On the Spectral Efficiency of Indoor Wireless Networks with a Rotary Uniform Linear Array

TL;DR

This work addresses indoor MU-MIMO by introducing a Rotary Uniform Linear Array (RULA) at the access point to rotate its orientation and exploit channel variation for performance gains. The rotation is optimized using position estimates through a location-based beamforming approach and a brute-force search over the angular position, assuming full-LoS propagation to predict the per-user mean spectral efficiency $\bar{R}$. Through a spatially correlated Rician channel model and comparisons of MRC, ZF, and MMSE receivers, the study demonstrates substantial SE gains from rotation, especially in LoS-dominant scenarios and when $M$ is close to $K$, with robustness to reasonable positioning errors. The proposed low-complexity rotation strategy offers a practical, cost-efficient alternative to movable antennas for indoor deployments and highlights the potential of angular reconfiguration in enhancing uplink SE.

Abstract

Contemporary wireless communication systems rely on Multi-User Multiple-Input Multiple-Output (MU-MIMO) techniques.

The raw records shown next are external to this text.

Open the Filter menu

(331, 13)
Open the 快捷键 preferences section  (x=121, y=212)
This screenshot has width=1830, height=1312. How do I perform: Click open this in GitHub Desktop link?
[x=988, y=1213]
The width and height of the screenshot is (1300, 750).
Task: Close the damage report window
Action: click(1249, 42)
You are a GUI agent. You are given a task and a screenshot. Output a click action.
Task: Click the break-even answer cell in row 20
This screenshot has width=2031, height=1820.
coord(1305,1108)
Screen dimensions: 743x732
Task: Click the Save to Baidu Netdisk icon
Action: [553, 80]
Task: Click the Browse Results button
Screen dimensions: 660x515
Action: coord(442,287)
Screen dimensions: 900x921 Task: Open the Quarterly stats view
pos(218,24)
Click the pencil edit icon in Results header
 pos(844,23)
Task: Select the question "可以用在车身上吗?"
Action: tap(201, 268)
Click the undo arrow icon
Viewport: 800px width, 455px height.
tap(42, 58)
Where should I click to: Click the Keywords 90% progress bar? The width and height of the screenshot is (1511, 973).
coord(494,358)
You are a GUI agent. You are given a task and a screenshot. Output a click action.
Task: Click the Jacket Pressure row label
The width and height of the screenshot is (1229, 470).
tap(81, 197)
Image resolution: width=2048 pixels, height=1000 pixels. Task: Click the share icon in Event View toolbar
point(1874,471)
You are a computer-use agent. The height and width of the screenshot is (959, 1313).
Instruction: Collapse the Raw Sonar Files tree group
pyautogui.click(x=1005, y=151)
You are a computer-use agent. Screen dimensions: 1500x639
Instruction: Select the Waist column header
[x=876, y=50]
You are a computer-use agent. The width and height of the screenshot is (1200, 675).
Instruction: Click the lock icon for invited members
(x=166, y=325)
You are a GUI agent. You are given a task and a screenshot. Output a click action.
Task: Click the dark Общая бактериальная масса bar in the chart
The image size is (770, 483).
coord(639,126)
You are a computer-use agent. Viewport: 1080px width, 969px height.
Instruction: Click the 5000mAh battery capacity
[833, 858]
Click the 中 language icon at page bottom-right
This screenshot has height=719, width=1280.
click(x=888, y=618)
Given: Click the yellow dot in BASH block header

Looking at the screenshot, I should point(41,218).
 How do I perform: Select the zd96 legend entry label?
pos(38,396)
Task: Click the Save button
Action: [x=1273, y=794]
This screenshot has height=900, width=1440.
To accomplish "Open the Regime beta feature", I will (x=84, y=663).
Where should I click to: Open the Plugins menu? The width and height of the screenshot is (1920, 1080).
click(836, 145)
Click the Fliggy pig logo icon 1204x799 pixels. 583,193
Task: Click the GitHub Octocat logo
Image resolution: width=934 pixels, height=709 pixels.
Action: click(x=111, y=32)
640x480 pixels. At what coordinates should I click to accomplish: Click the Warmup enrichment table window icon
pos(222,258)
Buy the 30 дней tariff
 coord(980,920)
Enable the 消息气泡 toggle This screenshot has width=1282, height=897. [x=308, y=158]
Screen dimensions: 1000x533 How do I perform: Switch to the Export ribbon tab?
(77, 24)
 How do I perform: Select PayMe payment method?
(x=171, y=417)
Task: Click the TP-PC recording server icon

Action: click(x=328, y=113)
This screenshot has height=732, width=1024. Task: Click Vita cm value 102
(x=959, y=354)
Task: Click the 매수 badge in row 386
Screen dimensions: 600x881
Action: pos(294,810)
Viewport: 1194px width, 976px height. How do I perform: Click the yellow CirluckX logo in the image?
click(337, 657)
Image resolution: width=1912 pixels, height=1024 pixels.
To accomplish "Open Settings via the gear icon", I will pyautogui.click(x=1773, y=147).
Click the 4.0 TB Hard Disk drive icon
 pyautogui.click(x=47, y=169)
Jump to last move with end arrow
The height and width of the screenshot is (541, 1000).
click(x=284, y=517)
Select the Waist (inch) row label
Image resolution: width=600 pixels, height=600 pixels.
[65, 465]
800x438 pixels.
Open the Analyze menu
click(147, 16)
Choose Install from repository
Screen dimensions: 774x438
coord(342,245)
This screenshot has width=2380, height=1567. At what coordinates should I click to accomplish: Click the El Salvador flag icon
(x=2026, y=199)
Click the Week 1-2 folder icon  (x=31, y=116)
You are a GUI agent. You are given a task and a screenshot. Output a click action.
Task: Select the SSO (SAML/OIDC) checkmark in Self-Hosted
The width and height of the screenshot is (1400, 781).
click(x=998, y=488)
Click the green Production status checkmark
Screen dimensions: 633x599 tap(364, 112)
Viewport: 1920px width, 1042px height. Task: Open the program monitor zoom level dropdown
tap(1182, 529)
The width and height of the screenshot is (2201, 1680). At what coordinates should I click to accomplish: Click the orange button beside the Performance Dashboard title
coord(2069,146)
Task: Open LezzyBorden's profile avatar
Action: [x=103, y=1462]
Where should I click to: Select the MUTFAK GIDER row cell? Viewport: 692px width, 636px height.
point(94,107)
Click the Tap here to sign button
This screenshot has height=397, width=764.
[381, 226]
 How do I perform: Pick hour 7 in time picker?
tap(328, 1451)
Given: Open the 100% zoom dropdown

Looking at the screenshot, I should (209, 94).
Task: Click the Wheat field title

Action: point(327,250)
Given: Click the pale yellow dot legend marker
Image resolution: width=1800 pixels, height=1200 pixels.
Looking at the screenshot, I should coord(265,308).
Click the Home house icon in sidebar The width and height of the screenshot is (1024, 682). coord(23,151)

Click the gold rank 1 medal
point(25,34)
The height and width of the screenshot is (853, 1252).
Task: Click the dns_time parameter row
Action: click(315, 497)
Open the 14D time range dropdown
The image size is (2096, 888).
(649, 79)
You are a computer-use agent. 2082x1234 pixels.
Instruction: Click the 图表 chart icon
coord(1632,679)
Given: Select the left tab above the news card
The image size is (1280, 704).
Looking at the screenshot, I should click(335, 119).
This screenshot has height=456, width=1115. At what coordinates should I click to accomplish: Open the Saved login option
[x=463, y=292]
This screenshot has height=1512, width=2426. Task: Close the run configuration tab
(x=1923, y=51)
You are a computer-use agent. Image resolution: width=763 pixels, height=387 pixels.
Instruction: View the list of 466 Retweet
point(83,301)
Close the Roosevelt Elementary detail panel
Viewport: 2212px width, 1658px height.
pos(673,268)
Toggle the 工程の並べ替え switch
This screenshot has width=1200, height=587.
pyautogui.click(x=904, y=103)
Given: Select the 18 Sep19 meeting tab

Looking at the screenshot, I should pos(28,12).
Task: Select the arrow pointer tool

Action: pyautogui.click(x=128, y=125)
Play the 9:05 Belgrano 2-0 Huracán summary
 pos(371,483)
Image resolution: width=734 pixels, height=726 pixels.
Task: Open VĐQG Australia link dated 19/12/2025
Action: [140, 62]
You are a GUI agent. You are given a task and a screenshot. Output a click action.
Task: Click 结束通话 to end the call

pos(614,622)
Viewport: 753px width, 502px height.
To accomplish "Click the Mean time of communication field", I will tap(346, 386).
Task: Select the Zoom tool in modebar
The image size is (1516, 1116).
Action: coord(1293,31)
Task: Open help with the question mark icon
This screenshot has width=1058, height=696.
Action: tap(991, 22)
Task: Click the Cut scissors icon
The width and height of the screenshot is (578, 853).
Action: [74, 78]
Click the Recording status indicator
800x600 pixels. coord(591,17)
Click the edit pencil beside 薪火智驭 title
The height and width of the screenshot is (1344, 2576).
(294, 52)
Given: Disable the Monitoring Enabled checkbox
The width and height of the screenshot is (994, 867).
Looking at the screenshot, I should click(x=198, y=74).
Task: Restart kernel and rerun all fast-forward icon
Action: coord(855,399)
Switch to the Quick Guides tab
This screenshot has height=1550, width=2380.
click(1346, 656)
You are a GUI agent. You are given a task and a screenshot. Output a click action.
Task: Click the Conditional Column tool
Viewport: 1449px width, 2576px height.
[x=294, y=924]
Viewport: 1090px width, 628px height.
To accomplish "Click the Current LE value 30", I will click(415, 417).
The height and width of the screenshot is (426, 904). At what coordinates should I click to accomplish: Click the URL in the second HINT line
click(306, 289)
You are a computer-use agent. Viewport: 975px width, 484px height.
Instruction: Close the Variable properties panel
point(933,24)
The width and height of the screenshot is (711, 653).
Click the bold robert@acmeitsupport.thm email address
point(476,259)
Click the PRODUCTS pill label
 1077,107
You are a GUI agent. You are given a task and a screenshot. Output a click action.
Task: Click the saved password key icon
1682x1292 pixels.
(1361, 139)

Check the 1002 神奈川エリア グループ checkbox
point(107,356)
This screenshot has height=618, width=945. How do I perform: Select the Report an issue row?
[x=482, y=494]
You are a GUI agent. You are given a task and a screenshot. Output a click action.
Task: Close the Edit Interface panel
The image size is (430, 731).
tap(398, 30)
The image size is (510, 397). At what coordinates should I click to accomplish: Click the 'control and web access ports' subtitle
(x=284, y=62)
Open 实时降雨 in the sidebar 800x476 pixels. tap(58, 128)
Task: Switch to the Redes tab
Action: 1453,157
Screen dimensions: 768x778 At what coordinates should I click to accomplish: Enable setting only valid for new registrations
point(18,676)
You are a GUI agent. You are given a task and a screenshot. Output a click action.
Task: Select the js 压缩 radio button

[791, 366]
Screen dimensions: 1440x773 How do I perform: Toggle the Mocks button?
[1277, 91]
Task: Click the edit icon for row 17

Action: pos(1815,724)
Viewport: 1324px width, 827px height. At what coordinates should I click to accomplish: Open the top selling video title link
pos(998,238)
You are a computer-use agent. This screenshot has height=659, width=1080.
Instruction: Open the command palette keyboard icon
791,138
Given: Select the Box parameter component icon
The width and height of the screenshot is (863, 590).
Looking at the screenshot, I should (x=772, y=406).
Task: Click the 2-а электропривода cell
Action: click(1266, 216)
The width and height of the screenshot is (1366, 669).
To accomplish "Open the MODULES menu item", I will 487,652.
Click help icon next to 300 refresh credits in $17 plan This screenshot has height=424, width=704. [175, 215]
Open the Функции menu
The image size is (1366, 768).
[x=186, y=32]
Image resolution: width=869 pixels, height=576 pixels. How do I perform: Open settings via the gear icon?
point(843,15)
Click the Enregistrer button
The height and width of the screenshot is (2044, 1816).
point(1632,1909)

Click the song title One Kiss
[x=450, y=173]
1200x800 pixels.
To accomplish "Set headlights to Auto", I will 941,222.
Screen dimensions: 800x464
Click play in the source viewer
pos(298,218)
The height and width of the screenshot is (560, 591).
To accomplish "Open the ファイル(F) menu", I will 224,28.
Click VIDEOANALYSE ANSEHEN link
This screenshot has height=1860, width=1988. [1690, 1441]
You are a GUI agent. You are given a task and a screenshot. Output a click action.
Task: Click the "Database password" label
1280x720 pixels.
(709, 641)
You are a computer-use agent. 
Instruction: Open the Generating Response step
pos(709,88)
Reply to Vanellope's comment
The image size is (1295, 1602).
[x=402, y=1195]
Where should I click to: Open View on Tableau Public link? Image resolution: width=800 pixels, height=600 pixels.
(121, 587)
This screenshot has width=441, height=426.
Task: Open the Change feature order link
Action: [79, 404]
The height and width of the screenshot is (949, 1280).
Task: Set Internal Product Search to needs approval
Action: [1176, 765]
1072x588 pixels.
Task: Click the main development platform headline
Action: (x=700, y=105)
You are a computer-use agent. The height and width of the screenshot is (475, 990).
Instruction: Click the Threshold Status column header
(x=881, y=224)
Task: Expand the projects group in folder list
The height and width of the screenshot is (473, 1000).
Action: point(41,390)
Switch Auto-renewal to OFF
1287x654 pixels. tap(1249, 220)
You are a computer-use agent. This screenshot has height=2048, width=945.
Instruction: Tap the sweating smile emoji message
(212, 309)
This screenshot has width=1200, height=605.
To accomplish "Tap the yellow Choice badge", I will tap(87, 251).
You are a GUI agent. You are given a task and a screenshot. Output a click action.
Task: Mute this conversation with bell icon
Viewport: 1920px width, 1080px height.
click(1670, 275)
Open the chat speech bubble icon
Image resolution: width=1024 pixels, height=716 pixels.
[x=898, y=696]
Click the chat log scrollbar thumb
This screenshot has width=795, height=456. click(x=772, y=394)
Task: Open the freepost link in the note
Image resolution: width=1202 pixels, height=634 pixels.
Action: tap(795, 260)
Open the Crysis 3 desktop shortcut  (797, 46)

In such systems, each Access Point (AP) is equipped with multiple antenna elements and serves multiple devices simultaneously. Notably, traditional systems utilize fixed antennas, i.e., antennas without any movement capabilities, while the idea of movable antennas has recently gained traction among the research community. By moving in a confined region, movable antennas are able to exploit the wireless channel variation in the continuous domain. This additional degree of freedom may enhance the quality of the wireless links, and consequently the communication performance. However, movable antennas for MU-MIMO proposed in the literature are complex, bulky, expensive and present a high power consumption. In this paper, we propose an alternative to such systems that has lower complexity and lower cost. More specifically, we propose the incorporation of rotation capabilities to APs equipped with Uniform Linear Arrays (ULAs) of antennas. We consider the uplink of an indoor scenario where the AP serves multiple devices simultaneously. The optimal rotation of the ULA is computed based on estimates of the positions of the active devices and aiming at maximizing the per-user mean achievable Spectral Efficiency (SE). Adopting a spatially correlated Rician channel model, our numerical results show that the rotation capabilities of the AP can bring substantial improvements in the SE in scenarios where the line-of-sight component of the channel vectors is strong. Moreover, our proposed system is robust against imperfect positioning estimates.

Figures (7)

• Figure 1: Illustration of the considered system model for $l=100$ m and $K=16$.
• Figure 2: Illustration of a RULA, its distance and its angular position with respect to an active device.
• Figure 3: Predicted per-user mean achievable SE versus angular position of the RULA, for $M=16$, $K=16$ and $l=50$ m.
• Figure 4: Per-user mean achievable SE versus number of antennas, for $K=4$, $\kappa=10$ dB and $\sigma_e^2=-10$ dB.
• Figure 5: Per-user mean achievable SE versus number of active devices, for $M=16$, $\kappa=10$ dB and and $\sigma_e^2=-10$ dB.